The drive alone is a meditation. Two long days behind the wheel of my F-350 SuperDuty, stopping to sleep in the state forests of Chautauqua or the Allegheny National Forest, crossing through the rolling miles of Ohio until the air turns crisp with Michigan’s lakeland chill. But as I plan the rig and check the gear, a shadow hangs over the excitement: the knowledge that this may be one of the last times I can simply go.

Time is tightening its grip. Every dinner with my parents includes a subtle, or not-so-subtle, reminder that they are aging. They speak of a future where I am the one holding the keys to the homestead, the one responsible for the goats, the hogs, and the dog. My mother measures time in political cycles, hoping to see the end of an era, but I measure it in the deepening lines on their faces. I see a future where “getting away” is no longer an option because animals need feeding and parents need care.

The homestead is a complicated inheritance. It’s five acres, grid-tied, and nestled among “good ol’ boy” neighborsβ€”not exactly the off-grid wilderness I dream of. In New York, even on agricultural land, you’re hemmed in by burn bans, gun restrictions, and a cultural bias against the very thingsβ€”hunting, trapping, fishingβ€”that make rural life meaningful. I think of my truck; it’s a beast in city traffic, but it would be perfectly at home towing cattle trailers on those five acres. Yet, even that future is uncertain. A nursing home could drain the estate, or family dynamics could shift the ground beneath my feet.

This trip to Michigan, then, is a reconnaissance mission for the soul. I want to see how they live in the North, to learn the layout of the land so that when retirement finally comes, I know where to plant my rootsβ€”somewhere the restrictions of the East Coast can’t reach.

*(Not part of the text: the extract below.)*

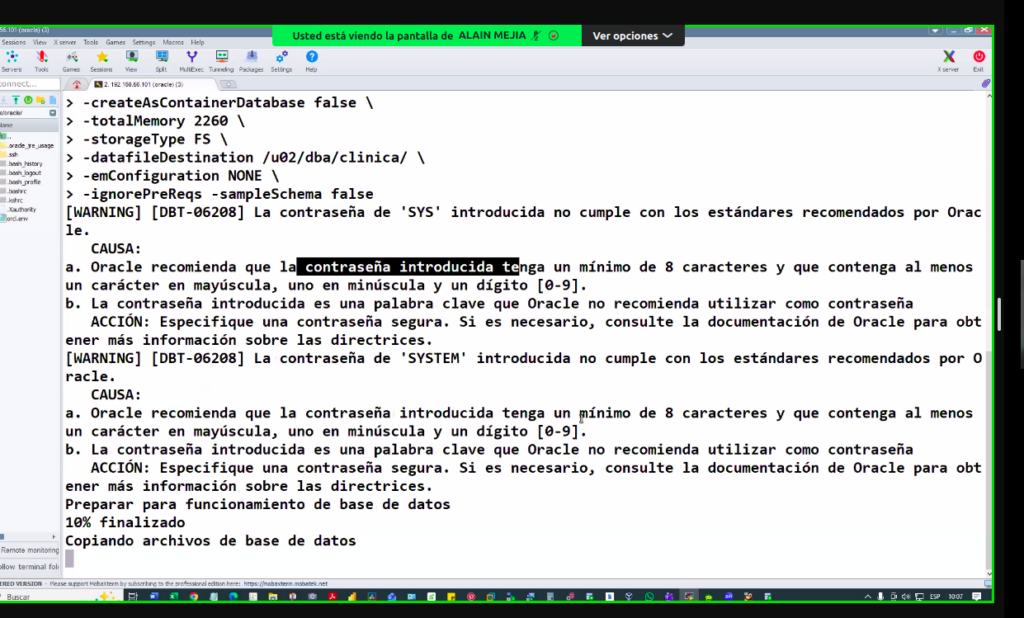Toggle the Remote monitoring option
The width and height of the screenshot is (1024, 618).
(x=29, y=550)
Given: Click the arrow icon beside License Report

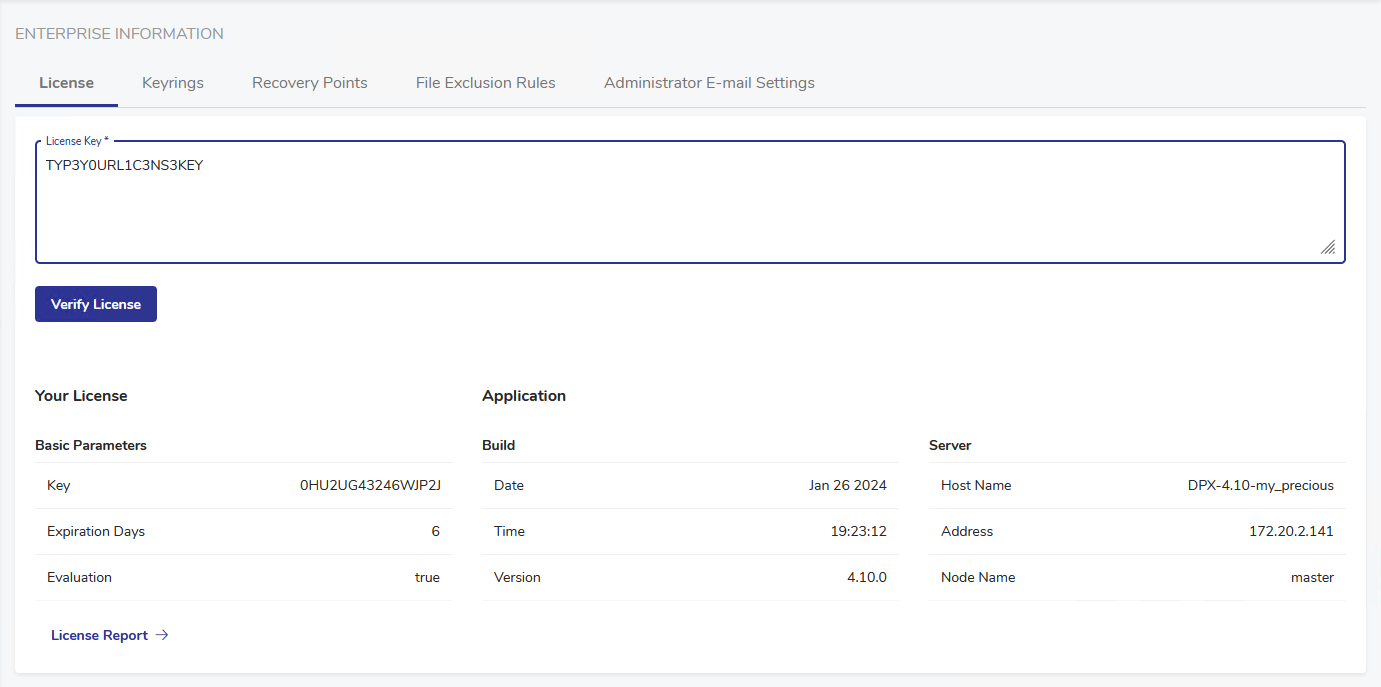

Summer is coming, but I can feel it slipping away even as it arrives. I am building my rig not just to travel, but to outrun the clock for a little while. I need to see the Great Lakes and the deep timber of the UP while I still have the strength to wander, before the duties of the homestead and the weight of my own years turn me into a permanent fixture of the land I’m currently trying to escape. Time is ticking, and the road is calling.

Super Werid

Two werid things on the SuperDuty that I had to Google to understand.

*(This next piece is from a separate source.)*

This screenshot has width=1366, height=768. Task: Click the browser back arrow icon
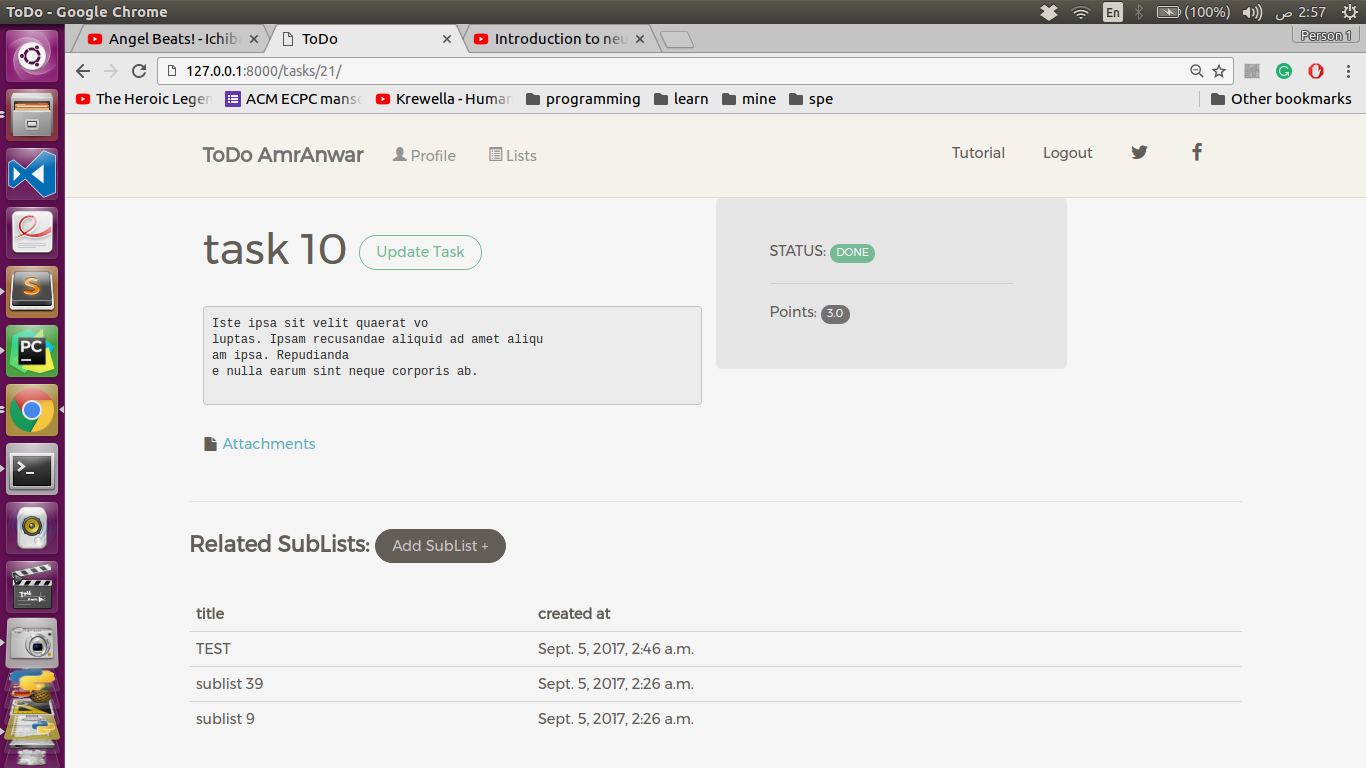82,71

  1. How to open the back glass – switch is on the roof by the up fitters (so random!)
  2. How to use the heated mirrors (they are wired to the circuit for heated back glass so rear defrost on heated mirrors on)

Friday spray day!

Friday I’m having a spray-in bedliner installed on my truck. Factory bedliners are fairly uncommon plus most are crappy plastic or poorly applied and the factory markup is not much of a savings over having a third party install often a superior product.

I debated about getting a bedliner but I don’t want gear to slide around or have cold aluminum to be touching at camp. I have a rubber mat but it’s much too small as it’s sized for a Ford Ranger. Sitting back in the truck bed I realized how much trucks without really bedliners suck. I looked at plastic liners, mats and bed rugs but spray-in is the way to go. Not that much more expensive. It’s the toughest option, provides good traction for loads. And it’s somewhat safer than camping on bare metal in a thunderstorm.

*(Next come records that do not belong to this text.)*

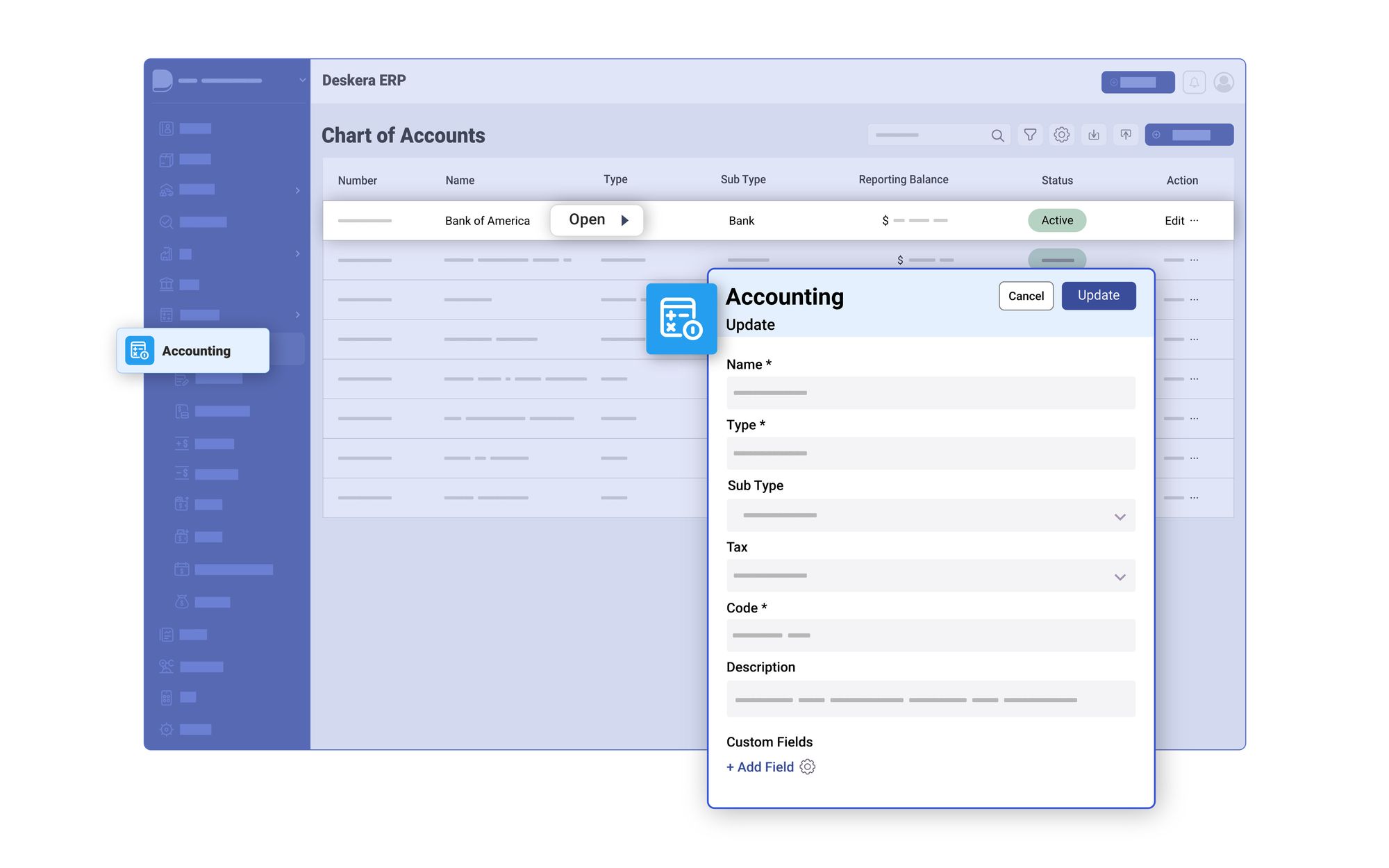Click the Update button to save changes
Viewport: 1389px width, 868px height.
click(x=1098, y=295)
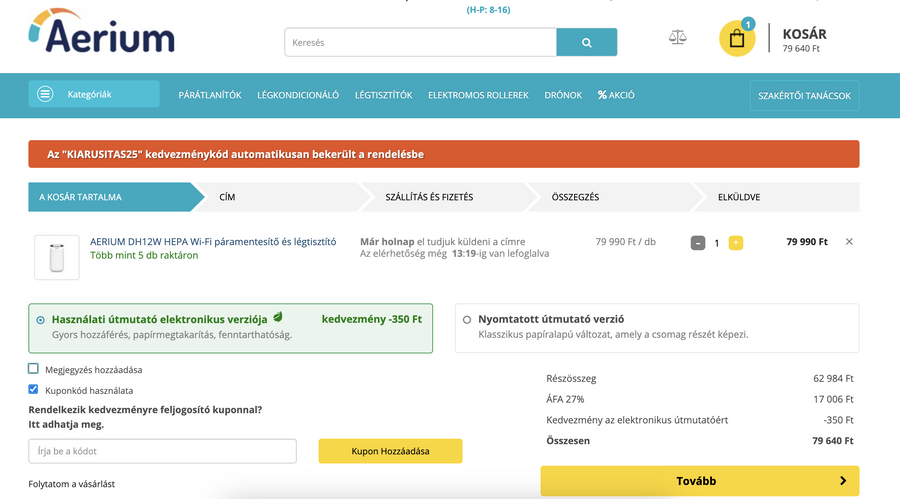Expand the Kategóriák menu
The height and width of the screenshot is (499, 900).
click(93, 95)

It obviously had to be done before the cap is installed. The cap – an ARE MX Camper Shell with the side screened windoors that open – should be installed in late May. Very similar to the old rig, moving the solar panel and kayak rack over. Then to move over the batteries, solar, shelf to the new rig. With the big powerful dual alternator on the SuperDuty I plan to upgrade battery storage and solar but for now the plan is to wire it up with future expansion in mind.